This notice of intent is being furnished in accordance with 40 CFR Sections 1501.2, 1501.7, 1506.6, and 1508.22 to obtain suggestions, comments, and useful information from other agencies and the public on the scope of the proposed EIS/EIR, including the significant environmental issues deserving of study, the range of actions, the range of alternatives, and the range of impacts to be considered. Written comments from interested parties are invited to ensure that all issues related to the proposed Section 10(a)(1)(B) incidental take permit application are identified. Comments will only be accepted in written form. You may submit written comments by mail, facsimile transmission, or in person (see ADDRESSES).
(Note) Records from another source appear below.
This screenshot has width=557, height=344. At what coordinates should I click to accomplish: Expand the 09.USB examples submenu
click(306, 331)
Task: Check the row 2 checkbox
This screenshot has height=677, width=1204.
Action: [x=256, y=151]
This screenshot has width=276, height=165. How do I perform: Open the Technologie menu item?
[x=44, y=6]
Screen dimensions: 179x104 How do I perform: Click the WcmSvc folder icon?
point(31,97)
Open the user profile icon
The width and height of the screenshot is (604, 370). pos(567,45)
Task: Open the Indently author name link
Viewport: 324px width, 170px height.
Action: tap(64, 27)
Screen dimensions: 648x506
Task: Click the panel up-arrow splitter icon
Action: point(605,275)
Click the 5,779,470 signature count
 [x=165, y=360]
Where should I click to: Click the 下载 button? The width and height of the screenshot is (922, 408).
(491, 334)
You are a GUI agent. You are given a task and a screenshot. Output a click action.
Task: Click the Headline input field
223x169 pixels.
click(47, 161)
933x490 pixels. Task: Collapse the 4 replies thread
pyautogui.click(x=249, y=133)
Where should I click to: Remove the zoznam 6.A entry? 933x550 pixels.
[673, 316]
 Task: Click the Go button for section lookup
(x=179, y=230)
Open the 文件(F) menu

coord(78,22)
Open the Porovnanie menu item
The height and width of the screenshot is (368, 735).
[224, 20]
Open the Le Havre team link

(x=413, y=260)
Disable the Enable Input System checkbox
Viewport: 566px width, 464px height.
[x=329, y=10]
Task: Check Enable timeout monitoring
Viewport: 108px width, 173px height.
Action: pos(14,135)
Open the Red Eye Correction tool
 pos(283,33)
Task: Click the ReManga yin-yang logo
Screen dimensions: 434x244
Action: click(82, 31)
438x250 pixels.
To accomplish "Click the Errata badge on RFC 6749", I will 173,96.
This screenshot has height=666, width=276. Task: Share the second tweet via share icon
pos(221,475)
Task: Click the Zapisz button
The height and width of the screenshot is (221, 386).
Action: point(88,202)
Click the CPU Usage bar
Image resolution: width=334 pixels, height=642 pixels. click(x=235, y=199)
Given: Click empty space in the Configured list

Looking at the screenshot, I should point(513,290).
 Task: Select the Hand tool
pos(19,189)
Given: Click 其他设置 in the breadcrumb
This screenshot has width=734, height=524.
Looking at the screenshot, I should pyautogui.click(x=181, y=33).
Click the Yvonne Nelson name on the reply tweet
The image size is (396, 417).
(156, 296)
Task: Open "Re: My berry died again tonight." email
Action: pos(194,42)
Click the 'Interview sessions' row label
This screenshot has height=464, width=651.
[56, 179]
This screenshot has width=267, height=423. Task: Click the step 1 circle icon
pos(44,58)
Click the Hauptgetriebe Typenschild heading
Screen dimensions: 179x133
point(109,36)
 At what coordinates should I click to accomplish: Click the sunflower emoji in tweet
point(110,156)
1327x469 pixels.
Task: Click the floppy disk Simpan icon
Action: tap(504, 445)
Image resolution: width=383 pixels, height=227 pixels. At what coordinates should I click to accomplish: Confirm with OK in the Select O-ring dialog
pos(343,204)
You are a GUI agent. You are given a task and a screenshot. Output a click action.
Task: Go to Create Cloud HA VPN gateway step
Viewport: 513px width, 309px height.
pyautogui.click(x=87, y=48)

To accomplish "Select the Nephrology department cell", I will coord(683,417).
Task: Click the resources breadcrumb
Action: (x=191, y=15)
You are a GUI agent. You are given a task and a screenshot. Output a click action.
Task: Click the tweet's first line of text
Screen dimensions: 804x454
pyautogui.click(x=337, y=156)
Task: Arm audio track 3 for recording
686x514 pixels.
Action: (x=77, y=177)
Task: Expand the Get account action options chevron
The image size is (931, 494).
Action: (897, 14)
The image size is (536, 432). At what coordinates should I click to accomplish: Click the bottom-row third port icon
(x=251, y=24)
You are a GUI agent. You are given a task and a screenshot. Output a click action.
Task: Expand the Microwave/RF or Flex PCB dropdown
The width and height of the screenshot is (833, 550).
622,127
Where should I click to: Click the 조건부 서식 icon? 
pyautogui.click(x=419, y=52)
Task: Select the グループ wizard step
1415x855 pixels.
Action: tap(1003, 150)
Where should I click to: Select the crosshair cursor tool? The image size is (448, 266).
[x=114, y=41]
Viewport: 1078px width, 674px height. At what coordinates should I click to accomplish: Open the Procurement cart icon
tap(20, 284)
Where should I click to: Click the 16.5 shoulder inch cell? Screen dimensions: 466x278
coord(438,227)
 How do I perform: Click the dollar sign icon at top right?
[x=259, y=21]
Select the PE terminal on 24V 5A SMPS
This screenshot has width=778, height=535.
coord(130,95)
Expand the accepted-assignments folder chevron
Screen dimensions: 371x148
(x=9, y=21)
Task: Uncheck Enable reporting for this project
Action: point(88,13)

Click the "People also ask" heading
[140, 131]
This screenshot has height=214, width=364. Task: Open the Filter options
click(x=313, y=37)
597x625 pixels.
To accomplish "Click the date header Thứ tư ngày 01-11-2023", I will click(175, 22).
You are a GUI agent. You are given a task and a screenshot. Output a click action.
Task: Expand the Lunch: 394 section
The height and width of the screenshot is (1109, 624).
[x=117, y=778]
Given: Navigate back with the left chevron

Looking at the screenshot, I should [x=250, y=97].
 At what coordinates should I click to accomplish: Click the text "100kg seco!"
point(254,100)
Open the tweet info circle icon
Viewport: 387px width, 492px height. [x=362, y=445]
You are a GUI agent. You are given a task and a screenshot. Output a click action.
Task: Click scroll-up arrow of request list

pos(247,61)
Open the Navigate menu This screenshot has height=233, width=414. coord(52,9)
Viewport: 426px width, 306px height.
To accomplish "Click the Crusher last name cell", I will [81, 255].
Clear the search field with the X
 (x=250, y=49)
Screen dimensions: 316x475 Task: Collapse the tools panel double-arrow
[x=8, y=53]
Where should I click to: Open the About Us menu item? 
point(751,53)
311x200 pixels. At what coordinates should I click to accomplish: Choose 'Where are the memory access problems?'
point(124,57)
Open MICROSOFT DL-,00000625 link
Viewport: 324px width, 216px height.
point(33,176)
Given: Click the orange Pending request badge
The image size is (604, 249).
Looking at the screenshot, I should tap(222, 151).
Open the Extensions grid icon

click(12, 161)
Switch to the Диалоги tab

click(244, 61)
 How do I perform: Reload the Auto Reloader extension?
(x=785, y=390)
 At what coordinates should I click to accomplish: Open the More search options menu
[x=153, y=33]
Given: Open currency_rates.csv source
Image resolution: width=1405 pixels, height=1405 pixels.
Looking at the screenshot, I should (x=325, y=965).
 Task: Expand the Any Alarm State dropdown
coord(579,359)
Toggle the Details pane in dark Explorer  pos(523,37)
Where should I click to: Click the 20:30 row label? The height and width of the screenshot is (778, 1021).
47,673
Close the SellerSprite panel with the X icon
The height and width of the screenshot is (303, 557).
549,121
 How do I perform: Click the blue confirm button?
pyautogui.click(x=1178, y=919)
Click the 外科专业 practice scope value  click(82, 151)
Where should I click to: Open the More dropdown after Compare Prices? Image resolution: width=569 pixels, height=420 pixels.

Before including your address, phone number, e-mail address, or other personal identifying information in your comment, you should be aware that your entire comment--including your personal identifying information--may be made publicly available at any time. While you can ask us in your comment to withhold your personal identifying information from public review, we cannot guarantee that we will be able to do so.

Dated: November 18, 2008.

Richard E. Sayers,

Acting Deputy Regional Director, California and Nevada Region, Sacramento, California.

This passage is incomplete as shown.